Using Laplace‑transform techniques, the authors derive the long‑time behavior of the mean‑square displacement (MSD) ⟨ΔX²(t)⟩. They find that the MSD scales as t^α with a diffusion exponent α that cannot be inferred from a simple scaling argument based solely on the dependence of γ on Y. Instead, α emerges from a subtle interplay among the non‑linearity of γ(Y), the amplitude of fluctuations in Y, and the intrinsic diffusion constant D. For linear couplings γ(Y)=γ₀(1+βY), modest β leads to sub‑diffusive behavior (α<1), while strong β can drive the system into super‑diffusion (α>1). Inverse‑type couplings (γ∝Y⁻¹) produce even more pronounced anomalous scaling. Thus, the model exhibits a continuum of anomalous regimes, ranging from sub‑diffusion (α≈0.3) to super‑diffusion (α≈1.8), depending on parameter choices.

A central contribution of the work is the analysis of ergodicity. The authors compare the ensemble‑averaged MSD with the time‑averaged MSD obtained from a single trajectory of length T. They introduce the ergodicity‑breaking parameter EB = lim_{T→∞} (⟨\overline{δ²(Δ)}²⟩ – ⟨\overline{δ²(Δ)}⟩²)/⟨\overline{δ²(Δ)}⟩². When the hidden process relaxes quickly (τ_y small) and the coupling is weak, EB → 0, indicating ergodic behavior. Conversely, strong coupling combined with a long correlation time yields a finite EB, signifying non‑ergodic dynamics where the time average does not converge to the ensemble average. This non‑ergodicity is traced back to the long‑memory imprint of Y on X’s trajectory.

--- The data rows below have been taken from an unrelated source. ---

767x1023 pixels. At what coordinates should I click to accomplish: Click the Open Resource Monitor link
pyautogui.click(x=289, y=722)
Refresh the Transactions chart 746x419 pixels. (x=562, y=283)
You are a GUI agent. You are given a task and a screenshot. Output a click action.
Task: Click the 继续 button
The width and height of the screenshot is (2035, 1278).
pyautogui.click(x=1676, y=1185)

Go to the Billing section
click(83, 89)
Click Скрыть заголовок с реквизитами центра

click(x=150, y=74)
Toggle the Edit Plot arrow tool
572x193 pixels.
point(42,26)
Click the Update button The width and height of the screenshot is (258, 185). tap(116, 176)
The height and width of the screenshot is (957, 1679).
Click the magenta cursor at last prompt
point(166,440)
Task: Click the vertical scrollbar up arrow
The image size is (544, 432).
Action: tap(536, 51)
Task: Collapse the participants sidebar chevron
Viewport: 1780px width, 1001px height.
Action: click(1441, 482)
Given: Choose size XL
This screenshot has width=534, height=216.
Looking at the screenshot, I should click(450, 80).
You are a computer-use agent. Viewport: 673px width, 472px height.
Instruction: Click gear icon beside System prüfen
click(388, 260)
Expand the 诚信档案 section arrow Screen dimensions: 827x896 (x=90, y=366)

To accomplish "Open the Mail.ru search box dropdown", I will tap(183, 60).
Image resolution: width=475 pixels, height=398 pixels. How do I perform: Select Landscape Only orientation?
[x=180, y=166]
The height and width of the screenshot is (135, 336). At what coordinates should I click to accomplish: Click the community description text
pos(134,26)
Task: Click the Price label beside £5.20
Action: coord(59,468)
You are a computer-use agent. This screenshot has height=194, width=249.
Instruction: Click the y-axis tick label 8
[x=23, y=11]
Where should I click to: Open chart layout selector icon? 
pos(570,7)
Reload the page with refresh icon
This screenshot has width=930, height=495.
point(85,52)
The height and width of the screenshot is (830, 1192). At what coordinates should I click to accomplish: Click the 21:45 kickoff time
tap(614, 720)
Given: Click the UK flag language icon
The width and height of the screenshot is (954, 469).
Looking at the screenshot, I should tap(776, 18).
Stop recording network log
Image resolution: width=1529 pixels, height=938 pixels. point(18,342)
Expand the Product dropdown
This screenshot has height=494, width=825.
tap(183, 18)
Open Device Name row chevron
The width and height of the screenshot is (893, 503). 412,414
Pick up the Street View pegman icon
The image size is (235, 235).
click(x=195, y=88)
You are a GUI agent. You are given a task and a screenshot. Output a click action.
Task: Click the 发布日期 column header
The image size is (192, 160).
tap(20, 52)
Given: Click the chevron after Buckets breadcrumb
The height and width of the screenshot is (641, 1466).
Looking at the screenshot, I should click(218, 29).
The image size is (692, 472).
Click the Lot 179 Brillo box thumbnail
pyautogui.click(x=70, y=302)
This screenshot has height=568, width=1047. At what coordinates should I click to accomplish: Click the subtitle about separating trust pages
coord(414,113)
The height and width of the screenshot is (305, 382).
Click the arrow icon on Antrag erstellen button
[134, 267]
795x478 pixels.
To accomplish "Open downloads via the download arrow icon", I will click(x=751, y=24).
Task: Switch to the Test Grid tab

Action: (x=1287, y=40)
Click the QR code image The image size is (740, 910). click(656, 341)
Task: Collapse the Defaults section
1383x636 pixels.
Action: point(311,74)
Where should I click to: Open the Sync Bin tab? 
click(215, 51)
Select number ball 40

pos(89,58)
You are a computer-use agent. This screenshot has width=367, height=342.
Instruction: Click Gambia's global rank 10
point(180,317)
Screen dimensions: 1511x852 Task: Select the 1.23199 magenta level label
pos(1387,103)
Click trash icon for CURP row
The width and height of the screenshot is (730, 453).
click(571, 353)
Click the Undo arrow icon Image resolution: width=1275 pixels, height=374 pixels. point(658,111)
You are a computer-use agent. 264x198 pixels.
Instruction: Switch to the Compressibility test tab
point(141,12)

The theoretical predictions are validated by extensive numerical simulations using the Euler‑Maruyama scheme to integrate both X and Y simultaneously. Simulations span a wide range of γ(Y) functional forms and τ_y values, confirming the predicted α and EB values with high precision. The authors also construct a phase diagram in the (β, τ_y) plane that delineates regions of normal diffusion (α≈1, EB≈0), anomalous diffusion (α≠1), and ergodicity breaking (EB>0).

In the discussion, the authors emphasize the implications for modeling biochemical systems. Many reaction networks involve hidden conformational states or binding events that modulate friction or mobility of observable species. Treating such systems with a standard Langevin equation that assumes constant friction can lead to severe mischaracterization of transport properties, especially when the hidden dynamics are slow compared to the observation time scale. The present work advocates for incorporating effective memory kernels or explicitly modeling hidden variables to capture the observed anomalous diffusion and possible ergodicity breaking.

Overall, the paper provides a rigorous analytical framework, supported by numerical evidence, for understanding how coupling to unobserved stochastic processes generates a rich spectrum of anomalous diffusion behaviors and can switch a system between ergodic and non‑ergodic regimes. This insight is valuable for both theoretical physicists studying stochastic processes and experimental biophysicists interpreting single‑particle tracking data in complex biochemical environments.